Until now, many users here had to jump through hoops: convert money to USD or another currency, move it to Grey, then convert back if needed. That took time and cost money. Not anymore.
What local-currency deposits mean for you
Here’s the practical bit. If you’re a Ghanaian freelancer earning money abroad, you can now:
- Receive USD or GBP payments into your Grey account
- Convert them at Grey’s in-app rate to GHS
- Withdraw directly to your bank or MTN MoMo wallet in Ghana
And now, you can also start the journey in reverse: deposit GHS from your bank or mobile money straight into Grey without using a middleman app.
“Until now, many users in Ghana and Kenya had to rely on third-party apps or intermediary transfers to convert international income,” according to Grey’s statement. This feature removes that friction and cuts extra costs.
The deposits work via standard bank transfers or mobile money — the same rails millions of Ghanaians already use daily.
Why this matters for Ghana and Kenya right now
Mobile money is massive here. Ghana recorded hundreds of billions of cedis in mobile money transactions in 2024, and Kenya has roughly 90% of adults using mobile money for payments and transfers.
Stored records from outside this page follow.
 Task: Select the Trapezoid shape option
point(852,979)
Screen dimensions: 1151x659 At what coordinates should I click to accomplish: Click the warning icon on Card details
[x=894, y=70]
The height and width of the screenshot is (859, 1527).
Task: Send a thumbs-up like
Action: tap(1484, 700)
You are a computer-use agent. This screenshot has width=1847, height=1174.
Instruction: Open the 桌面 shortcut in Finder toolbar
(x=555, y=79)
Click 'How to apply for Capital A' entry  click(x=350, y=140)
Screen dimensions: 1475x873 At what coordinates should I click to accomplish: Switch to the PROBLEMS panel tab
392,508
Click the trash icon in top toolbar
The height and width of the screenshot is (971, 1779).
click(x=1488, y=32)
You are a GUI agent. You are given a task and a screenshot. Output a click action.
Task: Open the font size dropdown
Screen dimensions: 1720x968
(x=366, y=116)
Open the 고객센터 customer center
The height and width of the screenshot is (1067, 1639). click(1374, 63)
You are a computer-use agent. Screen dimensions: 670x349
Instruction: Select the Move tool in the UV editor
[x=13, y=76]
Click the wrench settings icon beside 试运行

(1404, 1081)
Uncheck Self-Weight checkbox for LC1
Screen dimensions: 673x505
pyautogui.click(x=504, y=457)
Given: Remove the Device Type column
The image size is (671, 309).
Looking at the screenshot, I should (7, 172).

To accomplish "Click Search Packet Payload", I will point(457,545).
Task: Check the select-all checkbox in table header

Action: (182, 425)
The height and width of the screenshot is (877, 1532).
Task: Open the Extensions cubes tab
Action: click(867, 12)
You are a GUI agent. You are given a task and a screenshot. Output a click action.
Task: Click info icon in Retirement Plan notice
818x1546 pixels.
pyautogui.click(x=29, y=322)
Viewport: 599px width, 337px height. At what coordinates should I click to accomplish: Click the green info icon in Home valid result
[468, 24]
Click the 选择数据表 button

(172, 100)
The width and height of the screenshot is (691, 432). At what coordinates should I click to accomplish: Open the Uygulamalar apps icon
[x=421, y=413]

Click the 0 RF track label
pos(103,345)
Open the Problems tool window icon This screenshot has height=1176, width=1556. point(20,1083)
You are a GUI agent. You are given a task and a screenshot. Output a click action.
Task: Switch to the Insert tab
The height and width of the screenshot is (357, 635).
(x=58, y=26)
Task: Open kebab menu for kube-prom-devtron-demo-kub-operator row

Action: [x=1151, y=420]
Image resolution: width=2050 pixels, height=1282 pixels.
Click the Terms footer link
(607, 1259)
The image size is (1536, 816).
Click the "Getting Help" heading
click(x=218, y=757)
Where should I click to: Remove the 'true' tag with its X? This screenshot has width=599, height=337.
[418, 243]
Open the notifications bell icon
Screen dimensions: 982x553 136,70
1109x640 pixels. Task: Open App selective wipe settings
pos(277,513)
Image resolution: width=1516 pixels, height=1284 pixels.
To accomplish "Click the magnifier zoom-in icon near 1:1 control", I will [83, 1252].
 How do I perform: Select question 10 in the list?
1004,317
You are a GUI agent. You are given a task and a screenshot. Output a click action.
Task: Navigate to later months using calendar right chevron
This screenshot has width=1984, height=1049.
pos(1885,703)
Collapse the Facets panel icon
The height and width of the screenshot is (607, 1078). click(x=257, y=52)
But international transfers are still expensive. Moving money between Africa and the rest of the world costs 6–7% of the amount sent — a huge bite for students, freelancers, and small exporters.
By letting you deposit in GHS or KES directly, Grey is trying to capture more of that value chain early on, before your cash leaves local systems and enters global digital rails. It’s a competitive move in a crowded space where other pan-African fintechs are also chasing diaspora and merchant payments.
What you should watch
Over the next few weeks, keep an eye on Grey’s fees for these local deposits. The company says it will charge flat commissions for bank and wallet payouts, but check the fine print before you move real money.
Grey already offers USD, GBP, and EUR accounts, plus virtual cards and bulk payment options for businesses. If the local-currency deposits work smoothly in Ghana and Kenya, expect the company to roll them out to Nigeria and other African markets where it operates.
For regulators in Ghana and Kenya, this is also new territory. More bridges between domestic payment systems and international services raise questions about oversight and anti-money-laundering compliance — questions authorities will need to answer in coming months.
Bottom line: If you send or receive money between Ghana and abroad, Grey’s new feature could simplify your life and trim costs. Test it on a small transfer first, compare it to what you’re paying now (Wise, WorldRemit, or your bank), and see if it works for you.